Answer: $z = \frac{13}{2}$ or $z = -\frac{11}{2}$ Explain
This is a question about solving quadratic equations, which are equations with a $z^2$ term, by a cool trick called 'completing the square' . The solving step is:

Hey friend! This looks a little tricky at first because of the $z^2$ and that fraction, but we can totally figure it out! It’s like a puzzle where we need to find out what number $z$ is.
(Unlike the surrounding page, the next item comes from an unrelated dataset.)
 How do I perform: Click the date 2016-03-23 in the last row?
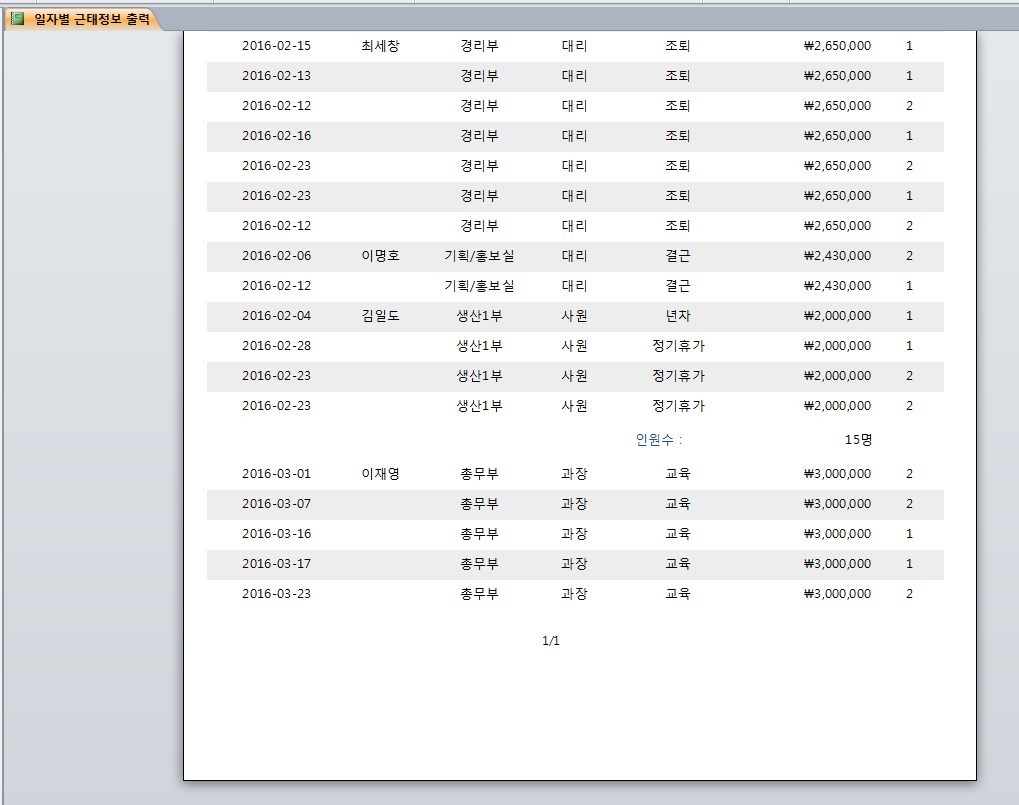tap(276, 593)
Our problem is: $2z^2 - 2z - \frac{143}{2} = 0$

1. **First, let's make it a bit simpler.** See that '2' in front of the $z^2$? It's easier if it's just $z^2$. So, we can divide every single part of the equation by 2. It's like sharing equally with two friends!
$(2z^2 \div 2) - (2z \div 2) - (\frac{143}{2} \div 2) = (0 \div 2)$
That gives us: $z^2 - z - \frac{143}{4} = 0$

2. **Next, let's get the number without $z$ to the other side.** It's like moving a toy from one side of the room to the other. To do that, we add $\frac{143}{4}$ to both sides.
$z^2 - z = \frac{143}{4}$

3. **Now for the cool 'completing the square' part!** We want to turn the left side ($z^2 - z$) into something that looks like $(z - \text{something})^2$. To do this, we take the number in front of the single 'z' (which is -1), divide it by 2 (that's $-\frac{1}{2}$), and then square it ($-\frac{1}{2} \times -\frac{1}{2} = \frac{1}{4}$). We add this new number to BOTH sides of our equation to keep it fair.
$z^2 - z + \frac{1}{4} = \frac{143}{4} + \frac{1}{4}$
The left side now neatly folds into $(z - \frac{1}{2})^2$. And on the right side, $\frac{143}{4} + \frac{1}{4} = \frac{144}{4}$.
So, we have: $(z - \frac{1}{2})^2 = \frac{144}{4}$

4. **Simplify the right side.** $\frac{144}{4}$ is just 36!
$(z - \frac{1}{2})^2 = 36$

5. **Time to undo the square!** To get rid of the little '2' on top, we take the square root of both sides. Remember, when you take a square root, there can be a positive and a negative answer (because both $6 \times 6 = 36$ and $-6 \times -6 = 36$).
$z - \frac{1}{2} = \pm \sqrt{36}$
$z - \frac{1}{2} = \pm 6$

6. **Finally, we find the two possible values for z!**
* **Case 1 (using the positive 6):**
$z - \frac{1}{2} = 6$
To find z, we add $\frac{1}{2}$ to both sides:
$z = 6 + \frac{1}{2}$
$z = \frac{12}{2} + \frac{1}{2}$
$z = \frac{13}{2}$

* **Case 2 (using the negative 6):**
$z - \frac{1}{2} = -6$
To find z, we add $\frac{1}{2}$ to both sides:
$z = -6 + \frac{1}{2}$
$z = -\frac{12}{2} + \frac{1}{2}$
$z = -\frac{11}{2}$

So, z can be either $\frac{13}{2}$ or $-\frac{11}{2}$! See, not so bad when you break it down!